• In the case of St George v Home Office [2008] E.W.C.A. Civ 1068, it was held that a claimant’s previous life-choice decisions regarding drug and alcohol abuse did not amount to contributory negligence when the alleged damage resulted from a head wound that resulted from the defendant’s negligence.

Facts of the Case

  • C had been an abuser of alcohol and drugs since the age of 16.
  • On 29th October 1997, C, aged 29, entered prison to serve a 4-month service for theft. Prison staff were aware he had previously suffered withdrawal seizures.
  • C declined the opportunity to see a doctor and was allocated to ‘an ordinary location’ within the prison.
    A health screen interview confirmed C had epileptic fits that were being investigated and C was currently using alcohol, valium and intravenous heroin.
  • C was assigned to a ward in the hospital wing. This was an open dormitory with both single and bunk beds.
  • The controlling officers mandated who slept in which bed, with C assigned to a top bunk.
  • On 3rd November 1997, C had a withdrawal seizure and fell 7-8 feet to the floor, suffering a head wound.
  • C was attended by nurses and taken by ambulance to hospital. C suffered progressive severe brain damage, leaving him very severely and permanently disabled.

Issues

  • Was D negligent in assigning C a top bunk while knowing C’s history of seizures?
  • Did C’s history of drug and alcohol abuse constitute contributory negligence towards his mental condition?

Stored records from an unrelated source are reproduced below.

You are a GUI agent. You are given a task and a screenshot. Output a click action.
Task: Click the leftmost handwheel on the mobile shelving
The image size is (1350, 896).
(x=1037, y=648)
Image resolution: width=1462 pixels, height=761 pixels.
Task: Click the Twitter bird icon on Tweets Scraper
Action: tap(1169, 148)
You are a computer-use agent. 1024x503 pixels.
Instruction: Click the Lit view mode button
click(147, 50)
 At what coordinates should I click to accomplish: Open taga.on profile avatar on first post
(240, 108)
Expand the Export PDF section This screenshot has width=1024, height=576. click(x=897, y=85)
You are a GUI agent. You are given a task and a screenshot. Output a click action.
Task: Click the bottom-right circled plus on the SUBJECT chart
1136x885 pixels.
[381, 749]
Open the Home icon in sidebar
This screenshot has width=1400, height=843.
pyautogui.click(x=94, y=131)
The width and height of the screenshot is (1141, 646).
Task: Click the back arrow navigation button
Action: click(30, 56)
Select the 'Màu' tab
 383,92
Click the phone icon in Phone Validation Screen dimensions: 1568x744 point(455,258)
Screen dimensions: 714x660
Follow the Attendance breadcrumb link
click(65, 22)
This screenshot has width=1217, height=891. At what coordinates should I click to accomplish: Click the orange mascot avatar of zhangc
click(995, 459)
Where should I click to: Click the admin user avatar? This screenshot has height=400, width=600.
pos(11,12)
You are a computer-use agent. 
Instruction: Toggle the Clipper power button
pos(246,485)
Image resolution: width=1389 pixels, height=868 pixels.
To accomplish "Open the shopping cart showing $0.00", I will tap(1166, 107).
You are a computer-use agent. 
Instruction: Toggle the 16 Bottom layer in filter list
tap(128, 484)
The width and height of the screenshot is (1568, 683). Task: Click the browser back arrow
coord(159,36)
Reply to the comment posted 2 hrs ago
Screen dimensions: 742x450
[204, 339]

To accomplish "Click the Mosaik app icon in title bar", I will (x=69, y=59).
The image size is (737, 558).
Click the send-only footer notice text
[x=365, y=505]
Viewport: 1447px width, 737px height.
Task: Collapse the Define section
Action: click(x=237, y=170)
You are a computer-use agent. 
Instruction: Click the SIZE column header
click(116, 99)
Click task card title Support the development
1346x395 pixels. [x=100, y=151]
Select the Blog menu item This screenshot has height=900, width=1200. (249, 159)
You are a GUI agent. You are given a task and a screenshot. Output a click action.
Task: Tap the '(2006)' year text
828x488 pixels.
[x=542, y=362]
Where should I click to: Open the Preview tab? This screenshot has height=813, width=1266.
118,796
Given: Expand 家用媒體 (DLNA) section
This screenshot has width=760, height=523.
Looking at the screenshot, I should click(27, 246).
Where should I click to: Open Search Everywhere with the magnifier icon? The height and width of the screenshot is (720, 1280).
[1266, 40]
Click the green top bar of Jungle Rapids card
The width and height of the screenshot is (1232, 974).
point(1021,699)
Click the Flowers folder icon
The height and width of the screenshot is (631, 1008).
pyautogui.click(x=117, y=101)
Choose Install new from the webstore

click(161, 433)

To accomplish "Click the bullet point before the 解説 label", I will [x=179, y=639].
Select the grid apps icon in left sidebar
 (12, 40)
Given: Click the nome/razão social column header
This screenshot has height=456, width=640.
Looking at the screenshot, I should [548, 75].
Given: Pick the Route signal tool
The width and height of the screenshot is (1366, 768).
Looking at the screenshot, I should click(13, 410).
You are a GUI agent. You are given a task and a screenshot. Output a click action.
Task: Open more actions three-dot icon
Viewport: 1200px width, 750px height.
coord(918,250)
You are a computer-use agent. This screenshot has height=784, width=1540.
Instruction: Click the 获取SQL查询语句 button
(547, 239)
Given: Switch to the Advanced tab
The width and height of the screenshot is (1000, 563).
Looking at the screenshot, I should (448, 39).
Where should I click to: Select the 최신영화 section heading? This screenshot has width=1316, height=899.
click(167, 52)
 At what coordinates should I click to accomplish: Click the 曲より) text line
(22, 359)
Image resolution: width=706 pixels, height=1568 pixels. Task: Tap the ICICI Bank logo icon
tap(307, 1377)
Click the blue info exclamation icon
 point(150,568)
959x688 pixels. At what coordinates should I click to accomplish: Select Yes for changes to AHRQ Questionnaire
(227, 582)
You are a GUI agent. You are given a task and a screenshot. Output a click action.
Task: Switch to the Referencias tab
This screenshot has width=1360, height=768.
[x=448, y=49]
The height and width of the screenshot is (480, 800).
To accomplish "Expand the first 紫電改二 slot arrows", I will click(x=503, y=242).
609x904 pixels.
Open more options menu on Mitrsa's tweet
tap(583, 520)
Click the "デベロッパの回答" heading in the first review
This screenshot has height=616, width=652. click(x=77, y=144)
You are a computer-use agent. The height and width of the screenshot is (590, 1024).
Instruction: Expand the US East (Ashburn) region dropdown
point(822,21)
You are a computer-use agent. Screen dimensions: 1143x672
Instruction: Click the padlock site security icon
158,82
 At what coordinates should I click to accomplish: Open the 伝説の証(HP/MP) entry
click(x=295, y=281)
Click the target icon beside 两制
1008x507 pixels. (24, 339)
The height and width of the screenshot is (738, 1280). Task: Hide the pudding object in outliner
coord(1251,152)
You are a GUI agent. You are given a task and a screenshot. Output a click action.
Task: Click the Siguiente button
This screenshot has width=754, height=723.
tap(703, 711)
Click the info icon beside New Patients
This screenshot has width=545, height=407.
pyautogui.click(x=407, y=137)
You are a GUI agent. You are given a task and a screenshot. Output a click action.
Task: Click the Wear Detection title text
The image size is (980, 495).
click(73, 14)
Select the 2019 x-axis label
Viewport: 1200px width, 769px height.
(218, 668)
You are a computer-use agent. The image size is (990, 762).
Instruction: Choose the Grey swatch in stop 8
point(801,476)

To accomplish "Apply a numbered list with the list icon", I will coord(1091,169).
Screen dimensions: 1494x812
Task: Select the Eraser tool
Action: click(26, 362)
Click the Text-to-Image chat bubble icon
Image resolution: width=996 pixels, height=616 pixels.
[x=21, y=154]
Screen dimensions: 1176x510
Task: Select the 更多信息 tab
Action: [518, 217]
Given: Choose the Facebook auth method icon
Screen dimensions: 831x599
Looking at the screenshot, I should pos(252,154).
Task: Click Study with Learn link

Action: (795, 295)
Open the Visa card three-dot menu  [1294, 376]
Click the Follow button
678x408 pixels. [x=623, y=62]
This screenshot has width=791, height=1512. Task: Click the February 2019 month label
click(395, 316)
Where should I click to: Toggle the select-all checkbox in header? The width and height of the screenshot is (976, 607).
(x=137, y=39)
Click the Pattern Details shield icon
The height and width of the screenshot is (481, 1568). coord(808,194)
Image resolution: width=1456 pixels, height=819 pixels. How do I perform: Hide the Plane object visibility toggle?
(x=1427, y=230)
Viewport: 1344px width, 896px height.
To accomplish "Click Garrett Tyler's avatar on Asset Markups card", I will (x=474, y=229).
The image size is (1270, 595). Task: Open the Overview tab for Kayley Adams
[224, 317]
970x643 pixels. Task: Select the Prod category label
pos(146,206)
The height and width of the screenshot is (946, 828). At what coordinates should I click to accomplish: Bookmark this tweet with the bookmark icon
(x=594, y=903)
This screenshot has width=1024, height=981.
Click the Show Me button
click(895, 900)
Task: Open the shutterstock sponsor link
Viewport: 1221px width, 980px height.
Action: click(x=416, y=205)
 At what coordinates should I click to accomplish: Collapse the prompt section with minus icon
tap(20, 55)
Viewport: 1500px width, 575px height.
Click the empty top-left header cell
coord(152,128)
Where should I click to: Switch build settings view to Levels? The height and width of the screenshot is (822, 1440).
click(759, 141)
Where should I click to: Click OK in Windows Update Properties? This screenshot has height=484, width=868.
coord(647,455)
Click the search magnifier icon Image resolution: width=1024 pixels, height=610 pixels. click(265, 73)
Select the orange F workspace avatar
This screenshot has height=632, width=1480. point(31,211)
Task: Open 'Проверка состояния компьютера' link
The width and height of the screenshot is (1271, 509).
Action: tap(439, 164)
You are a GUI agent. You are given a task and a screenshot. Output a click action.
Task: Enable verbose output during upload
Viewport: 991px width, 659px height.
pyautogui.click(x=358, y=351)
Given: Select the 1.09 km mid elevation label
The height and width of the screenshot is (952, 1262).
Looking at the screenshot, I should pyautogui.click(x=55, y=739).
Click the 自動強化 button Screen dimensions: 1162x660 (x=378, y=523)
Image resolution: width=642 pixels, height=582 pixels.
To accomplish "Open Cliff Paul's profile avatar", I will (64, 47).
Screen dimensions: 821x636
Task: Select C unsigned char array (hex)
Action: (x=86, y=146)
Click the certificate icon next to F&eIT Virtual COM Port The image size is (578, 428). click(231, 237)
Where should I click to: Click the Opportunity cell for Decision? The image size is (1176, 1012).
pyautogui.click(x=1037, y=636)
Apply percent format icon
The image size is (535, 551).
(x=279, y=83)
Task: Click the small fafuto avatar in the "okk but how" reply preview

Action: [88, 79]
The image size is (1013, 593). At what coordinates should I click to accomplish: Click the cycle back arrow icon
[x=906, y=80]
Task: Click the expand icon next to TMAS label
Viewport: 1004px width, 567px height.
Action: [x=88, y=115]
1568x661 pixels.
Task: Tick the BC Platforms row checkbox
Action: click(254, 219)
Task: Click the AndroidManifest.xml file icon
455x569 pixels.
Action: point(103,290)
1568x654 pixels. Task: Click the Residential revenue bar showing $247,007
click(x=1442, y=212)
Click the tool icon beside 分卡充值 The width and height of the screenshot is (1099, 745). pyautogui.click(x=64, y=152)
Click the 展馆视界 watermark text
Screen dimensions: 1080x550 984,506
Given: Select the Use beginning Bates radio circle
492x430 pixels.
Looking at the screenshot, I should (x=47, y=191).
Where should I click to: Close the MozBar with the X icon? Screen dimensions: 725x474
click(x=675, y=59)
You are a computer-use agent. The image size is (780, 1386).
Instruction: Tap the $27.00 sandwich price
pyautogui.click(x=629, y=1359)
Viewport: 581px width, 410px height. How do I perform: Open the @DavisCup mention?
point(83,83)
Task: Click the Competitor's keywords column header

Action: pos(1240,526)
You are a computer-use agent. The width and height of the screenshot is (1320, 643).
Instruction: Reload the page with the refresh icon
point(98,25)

Held by the Court of Appeal (Civil Division)

  • Finding for C, that his past fault that led to his addictions was too remote in place, time and circumstance, and was not sufficiently connected with the negligence of D. It was not just, fair or equitable to reduce C’s damages.

Lord Dyson

  • When there is a difference between experts on a fundamental point, the court must justify its preference for one over the other through analysis of the underlying material and their reasoning. It is not sufficient, if there is no such material/reasoning, to accept the opinion of one expert on the grounds that he has given his evidence confidently.
  • There may be cases where the court cannot decide which opinion is more persuasive. Occasionally, where there are alternative explanations for an injury, but the court is unable to say on the balance of probabilities which is to be preferred, C must fail on the grounds that he had failed to discharge the burden of proof.
  • The judge at first instance did not base his conclusion solely on his preference for C’s evidence because of his confidence. The doctor’s own clinical experience (one case) was a slender basis for accepting theory. However, the judge was entitled to be impressed by the fact that C had had three previous withdrawal seizures and none of them had resulted in the injuries C suffered in the present case.
  • The judge was entitled to hold that C was at fault in becoming addicted. He was entitled to infer that C must have known at that time that abuse on the scale necessary to cause addiction was dangerous to his health. He was also entitled to conclude, without benefit of medical evidence, that D had discharged the burden of proving fault. However, that is not the cause of subsequent negligent medical treatment.
  • “The position of C was analogous to that of a patient who is admitted to a rehabilitation clinic for the express purpose of being weaned off his addiction to drugs. If such a patient were placed in a top bunk and suffered a withdrawal seizure and injury as a result of a fall to the floor, D accepts that his claim for damages would not be reduced for contributory negligence. He seeks to distinguish such a case on the grounds that C was not admitted to prison for the purpose of being treated for his drug addiction. That is true, but the prison and the rehabilitation clinic share the common objective of weaning those in their care off drug and alcohol dependency. The methods by which they seek to achieve this may differ, but their objectives are the same. It is foreseeable to both the clinic and the prison staff that the person in their care may suffer a withdrawal seizure in the process” [61].